発明の目的: 繊維状(又はウィスカー)の炭化ケイ素及び窒化ケイ素は、製造技術的な問題から、 連続的大量生産が出来なかった。また、生成した繊維は、収率が悪かったり、不純物の混入や結晶化度が低く、 高純度の単繊維が得られなかった。この欠点を解決するために、籾殻炭化物を原料として、 不活性ガス中(Ar)又はN2ガス存在下、あるいは、これらのガスにH2を添加した系で 1300℃以上の加熱帯域中を連続的に移動させることにより高純度で高収率の繊維を製造することを目的とする 繊維状炭化ケイ素、窒化ケイ素の製造方法を提供する。

発明の効果: 加熱帯域中に原料を連続的に移動することにより、反応速度が一定となり、短時間の反応で、 高品質の繊維状ケイ素化合物の収率が向上する。原料中のH2とCによる中間生成物である炭化水素の 生成及び不純物である微量金属元素等が繊維成長速度を速めると共に、反応後の不純物は系外に除去される。 また、SIC合成に於いては、添加したH2により過剰な炭素が消失し、後処理が簡単になるなど、 工業的規模の連続的合成が可能である。

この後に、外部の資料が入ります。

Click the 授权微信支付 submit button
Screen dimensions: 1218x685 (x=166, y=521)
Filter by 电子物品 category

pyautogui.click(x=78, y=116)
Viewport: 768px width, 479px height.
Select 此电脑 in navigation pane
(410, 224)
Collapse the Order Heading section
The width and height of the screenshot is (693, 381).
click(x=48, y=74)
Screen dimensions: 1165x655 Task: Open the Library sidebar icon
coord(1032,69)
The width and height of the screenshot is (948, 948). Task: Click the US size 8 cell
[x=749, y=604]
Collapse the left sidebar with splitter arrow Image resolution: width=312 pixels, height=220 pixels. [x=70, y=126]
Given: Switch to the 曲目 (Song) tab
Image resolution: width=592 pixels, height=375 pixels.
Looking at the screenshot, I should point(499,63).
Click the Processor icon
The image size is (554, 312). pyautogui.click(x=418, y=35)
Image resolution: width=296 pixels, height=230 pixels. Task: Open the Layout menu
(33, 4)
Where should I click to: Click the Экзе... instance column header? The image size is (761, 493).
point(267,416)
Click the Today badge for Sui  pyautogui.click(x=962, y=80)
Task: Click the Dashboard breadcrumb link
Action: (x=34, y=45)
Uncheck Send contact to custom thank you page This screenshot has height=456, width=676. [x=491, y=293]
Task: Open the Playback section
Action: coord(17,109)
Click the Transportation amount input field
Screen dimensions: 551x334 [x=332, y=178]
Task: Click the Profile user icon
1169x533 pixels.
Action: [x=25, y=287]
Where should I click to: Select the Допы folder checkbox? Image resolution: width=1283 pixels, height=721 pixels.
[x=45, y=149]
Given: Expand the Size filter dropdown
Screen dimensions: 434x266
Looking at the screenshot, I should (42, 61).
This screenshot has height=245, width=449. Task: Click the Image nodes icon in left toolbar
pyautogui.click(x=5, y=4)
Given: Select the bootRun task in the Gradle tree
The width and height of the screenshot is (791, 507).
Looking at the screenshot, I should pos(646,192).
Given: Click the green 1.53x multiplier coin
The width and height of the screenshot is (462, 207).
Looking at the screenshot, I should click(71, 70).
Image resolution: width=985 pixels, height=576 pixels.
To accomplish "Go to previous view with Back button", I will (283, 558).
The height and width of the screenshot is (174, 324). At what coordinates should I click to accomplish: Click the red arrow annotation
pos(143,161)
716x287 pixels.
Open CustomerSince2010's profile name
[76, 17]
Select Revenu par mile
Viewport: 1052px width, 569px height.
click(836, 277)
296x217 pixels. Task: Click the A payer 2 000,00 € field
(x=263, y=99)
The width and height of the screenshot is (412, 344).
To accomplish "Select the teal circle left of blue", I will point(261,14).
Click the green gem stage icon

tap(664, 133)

発明の概要: 系外と断絶している耐熱性反応管の中に、耐熱性容器に充填した籾殻炭化物を 不活性ガス(Ar,N2)及び水素添加の存在下で、1300℃以上の加熱帯中を連続的に移動させる。 不活性ガスあるいは反応ガスは原料の進行方向と逆に流れており、反応生成ガス及び不純物は系外に除去される。 反応容器は比較的低温部に於いて、ワイヤーまたはセラミックス棒にて所定時間を、引か又は押して移動させる。

図面:

付図 1 電気加熱管状炉
2 反応管
5 ガス導入管
6 ガス排出管
8 ワイヤー
9,10 容器
12 ワイヤー巻取機

関連文献:
1)下川勝義 他3名、籾殻炭化物を原料とする繊維状ケイ素化合物の合成、
  北海道応用地学合同研究会 論文集 第2号 26〜  (1991)

2)植田芳信 他6名、籾殻炭化物を原料とするケイ素化合物の製造と焼結試験、
  北海道応用地学合同研究会 論文集 第3号 165〜 (1992)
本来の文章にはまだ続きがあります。